В тот же миг на кривом лице Морна расползлась улыбка – зрелище куда более жуткое, чем многое из того, что Горацию доводилось видеть за свою жизнь. Пытаясь сдержать накатившую волну ужаса, под стук дождевых капель он медленно опустил голову и вымученно посмотрел на лежащий в руке оранжевый плод: наполовину покрытый белой пушистой плесенью.
Глава 1. Инструмент
Ушлые, сволочные гады. Всю жизнь не давали ему покоя – и вот на тебе: даже тут умудрились подпортить жизнь. И это после всего, что ему пришлось пережить! От несправедливости хотелось выть. Но нет, он не такой. Удача благоволит тем, кто способен подстроиться под обстоятельства, а не бросается с кухонным ножом против топора.
По жизни всегда так было: он, Гилберт, полз вперед по дорожке длиною в жизнь, а навстречу ему неслись припасенные божественными силами препятствия. Какой дурак пойдет в лоб? Извернуться тут, согласиться там, и вот уже в карман сыпятся монетки, такие тяжелые и приятные. А потом можно купить на них много всего, не так ли? Поэтому, когда тяжко становится, надо лишь найти куда свернуть. А там все само устаканится.
Сжав зубы, Гилберт в очередной раз стоически принял все невзгоды, подкинутые ему судьбой. Не в первый раз. И не в последний – что поделать?
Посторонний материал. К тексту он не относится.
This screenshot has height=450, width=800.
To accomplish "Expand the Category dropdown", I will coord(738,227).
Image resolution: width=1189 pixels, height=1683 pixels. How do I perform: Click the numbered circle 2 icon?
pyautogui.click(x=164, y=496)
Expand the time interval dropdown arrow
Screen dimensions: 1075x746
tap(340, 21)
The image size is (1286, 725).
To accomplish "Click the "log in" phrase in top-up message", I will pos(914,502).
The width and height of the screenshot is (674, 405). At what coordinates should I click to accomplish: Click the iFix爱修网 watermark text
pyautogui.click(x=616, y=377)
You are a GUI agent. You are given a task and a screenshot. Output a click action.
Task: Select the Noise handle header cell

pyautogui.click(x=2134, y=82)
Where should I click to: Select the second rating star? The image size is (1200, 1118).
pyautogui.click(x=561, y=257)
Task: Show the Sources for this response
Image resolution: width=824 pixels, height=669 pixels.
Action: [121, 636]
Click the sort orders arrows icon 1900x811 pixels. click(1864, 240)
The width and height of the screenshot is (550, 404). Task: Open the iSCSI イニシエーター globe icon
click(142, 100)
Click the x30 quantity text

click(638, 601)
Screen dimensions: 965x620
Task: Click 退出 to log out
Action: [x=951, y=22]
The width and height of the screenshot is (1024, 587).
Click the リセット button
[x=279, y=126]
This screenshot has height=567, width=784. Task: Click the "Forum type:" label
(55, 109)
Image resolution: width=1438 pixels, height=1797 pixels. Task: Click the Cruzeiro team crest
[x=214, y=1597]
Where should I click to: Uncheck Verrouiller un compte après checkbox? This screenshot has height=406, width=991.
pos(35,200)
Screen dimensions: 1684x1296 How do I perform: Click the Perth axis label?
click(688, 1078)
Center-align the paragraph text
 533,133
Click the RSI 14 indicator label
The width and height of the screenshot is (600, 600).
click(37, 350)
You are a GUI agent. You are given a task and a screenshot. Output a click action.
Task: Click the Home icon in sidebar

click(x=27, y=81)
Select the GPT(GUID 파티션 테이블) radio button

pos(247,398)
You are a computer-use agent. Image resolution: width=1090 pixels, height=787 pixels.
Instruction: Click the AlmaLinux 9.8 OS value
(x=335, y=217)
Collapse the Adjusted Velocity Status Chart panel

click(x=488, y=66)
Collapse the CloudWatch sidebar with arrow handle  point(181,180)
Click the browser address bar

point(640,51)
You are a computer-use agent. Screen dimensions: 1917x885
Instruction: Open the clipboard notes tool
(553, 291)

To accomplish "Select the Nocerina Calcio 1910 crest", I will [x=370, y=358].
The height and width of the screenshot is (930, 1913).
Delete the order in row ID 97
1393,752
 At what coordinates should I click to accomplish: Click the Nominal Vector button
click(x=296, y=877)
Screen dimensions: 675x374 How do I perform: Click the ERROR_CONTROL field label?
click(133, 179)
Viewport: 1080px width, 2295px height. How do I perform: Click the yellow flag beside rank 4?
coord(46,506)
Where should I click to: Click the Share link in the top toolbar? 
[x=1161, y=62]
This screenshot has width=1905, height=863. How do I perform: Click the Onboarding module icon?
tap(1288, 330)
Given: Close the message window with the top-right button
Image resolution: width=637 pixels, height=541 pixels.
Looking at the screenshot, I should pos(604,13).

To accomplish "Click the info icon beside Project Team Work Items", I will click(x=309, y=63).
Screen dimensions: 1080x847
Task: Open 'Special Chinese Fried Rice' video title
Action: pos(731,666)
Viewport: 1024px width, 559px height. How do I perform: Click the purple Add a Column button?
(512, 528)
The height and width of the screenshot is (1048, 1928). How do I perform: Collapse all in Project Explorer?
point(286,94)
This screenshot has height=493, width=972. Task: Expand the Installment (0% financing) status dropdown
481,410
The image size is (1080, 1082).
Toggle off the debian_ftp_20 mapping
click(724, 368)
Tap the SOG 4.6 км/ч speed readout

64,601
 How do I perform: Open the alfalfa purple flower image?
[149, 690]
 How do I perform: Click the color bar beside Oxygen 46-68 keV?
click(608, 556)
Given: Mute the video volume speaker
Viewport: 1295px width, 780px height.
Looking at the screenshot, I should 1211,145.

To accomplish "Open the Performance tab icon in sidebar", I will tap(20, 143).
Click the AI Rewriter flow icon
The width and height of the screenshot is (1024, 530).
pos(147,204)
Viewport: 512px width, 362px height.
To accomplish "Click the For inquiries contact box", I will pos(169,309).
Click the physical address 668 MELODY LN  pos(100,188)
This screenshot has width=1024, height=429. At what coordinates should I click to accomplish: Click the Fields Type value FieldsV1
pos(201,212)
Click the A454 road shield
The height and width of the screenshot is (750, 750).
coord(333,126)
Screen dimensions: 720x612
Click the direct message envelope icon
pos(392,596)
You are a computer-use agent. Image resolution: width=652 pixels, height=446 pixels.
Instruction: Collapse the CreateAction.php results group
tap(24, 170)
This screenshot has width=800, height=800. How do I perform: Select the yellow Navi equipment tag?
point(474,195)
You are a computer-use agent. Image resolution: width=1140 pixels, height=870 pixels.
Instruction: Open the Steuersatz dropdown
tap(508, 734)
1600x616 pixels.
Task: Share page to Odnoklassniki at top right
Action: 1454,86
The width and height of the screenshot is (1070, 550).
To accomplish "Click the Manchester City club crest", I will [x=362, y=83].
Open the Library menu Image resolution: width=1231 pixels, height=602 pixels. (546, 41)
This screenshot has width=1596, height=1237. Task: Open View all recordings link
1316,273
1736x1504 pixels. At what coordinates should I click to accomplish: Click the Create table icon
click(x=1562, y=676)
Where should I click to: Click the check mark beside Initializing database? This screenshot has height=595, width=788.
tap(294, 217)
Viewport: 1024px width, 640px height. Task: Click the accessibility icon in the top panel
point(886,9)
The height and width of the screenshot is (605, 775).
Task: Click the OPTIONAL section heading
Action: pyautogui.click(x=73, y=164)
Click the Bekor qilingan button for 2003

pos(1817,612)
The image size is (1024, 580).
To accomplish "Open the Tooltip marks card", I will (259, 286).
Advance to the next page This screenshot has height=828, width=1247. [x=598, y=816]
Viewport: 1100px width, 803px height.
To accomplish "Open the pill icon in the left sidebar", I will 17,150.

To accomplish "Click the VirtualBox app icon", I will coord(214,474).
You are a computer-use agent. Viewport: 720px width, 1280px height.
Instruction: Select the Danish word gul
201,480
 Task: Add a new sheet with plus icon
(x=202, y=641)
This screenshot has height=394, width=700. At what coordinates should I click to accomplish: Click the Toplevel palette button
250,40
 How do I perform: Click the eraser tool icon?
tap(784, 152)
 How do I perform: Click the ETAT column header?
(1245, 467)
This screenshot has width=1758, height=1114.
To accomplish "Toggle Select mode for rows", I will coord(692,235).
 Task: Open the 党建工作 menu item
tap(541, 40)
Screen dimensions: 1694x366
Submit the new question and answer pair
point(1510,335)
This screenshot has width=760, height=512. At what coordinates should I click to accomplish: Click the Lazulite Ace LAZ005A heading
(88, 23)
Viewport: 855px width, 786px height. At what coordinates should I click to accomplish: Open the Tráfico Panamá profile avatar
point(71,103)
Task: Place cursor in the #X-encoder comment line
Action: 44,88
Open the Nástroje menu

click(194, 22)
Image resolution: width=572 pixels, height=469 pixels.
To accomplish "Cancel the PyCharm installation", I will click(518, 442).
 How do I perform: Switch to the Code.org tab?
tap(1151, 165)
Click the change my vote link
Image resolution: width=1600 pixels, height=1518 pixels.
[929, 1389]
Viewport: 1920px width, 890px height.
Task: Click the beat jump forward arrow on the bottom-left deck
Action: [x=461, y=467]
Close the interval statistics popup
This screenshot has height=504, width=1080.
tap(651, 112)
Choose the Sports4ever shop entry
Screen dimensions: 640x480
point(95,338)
Но как-то слишком уж много ухабов и ям под ногами образовалось за последнее время. Из насиженного гнездышка его выдернули безжалостно, нещадно. Он и прикинуть-то не успел, что и как. Бывают такие моменты, когда надо поменьше думать и побыстрее двигать ногами, спасая свою жизнь. Что он и сделал. И продолжал делать до сих пор. Шею еще долго жгло пламенем, которое погнало Гилберта прочь от родной земельки. На всю жизнь ему запомнится ощущение ужаса, преследовавшее его в тот день. Бесконечные потеки слез высыхали на загрубевших щеках, не успев даже добраться до клочковатой щетины. Что тут скажешь? Он выбрался из кошмара.
Но одно дело – из кошмара выбраться, а другое – пережить. Когда затылок стало хлестать не пламенем, а ночным ветром – пусть и по-летнему теплым, но все равно, когда встречаешься с ним ночью посреди поля, неприятно прохладным, – Гилберт крепко призадумался: что делать-то дальше? Можно было бы сказать, что начинать заново ему не впервой, однако чтобы что-то начать, нужно и что-то закончить. А особых достижений он за тридцать шесть лет своей жизни не накопил. Кошмар поглотил, прямо скажем, пусть и последнее, но немногое.
Осознав эту неприятную, но все же истину, идти вперед стало чуть легче. Первые часы. Затем ботинки оказались окончательно сбиты, ноги покрылись мозолями, да пара колючек впилась в ладонь. Приятного мало, к тому моменту он давненько не совершал длинных прогулок. Про образовавшиеся в результате невзгод новые дыры в одежде можно и вовсе промолчать. Их залатать – дело десятое.
До ближайшей деревеньки он дошагал в статусе бродяги. Люди, как сонные мухи, скитались по высушенным жарой улицам, но настоящего пекла они не ведали, куда им. Главное, что с побитого жизнью, потрепанного человечишки, заявившегося в гости, – какой спрос? Так он и растворился в шуме улиц. Жался к заборам, крался огородами, пока стенки желудка терлись друг о друга. Выжидал, понимая, что день – не его время. А ночь принесла с собой новую одежку, пусть и среднего пошиба, да пару монет.
Бывший владелец остался лежать на пыльной земле. Гилберт так и не узнал, поднялся тот бедолага на ноги или нет. Если и повезло, то к тому моменту он сам был уже далеко. Утек из столь удобно подвернувшегося селения, словно вода сквозь дырявую кружку, подальше от собственного греха. Добытой малости хватило, чтобы пережить еще один рывок прочь. А после, уже на границе Срединных земель, пришлось крепко призадуматься: а что дальше?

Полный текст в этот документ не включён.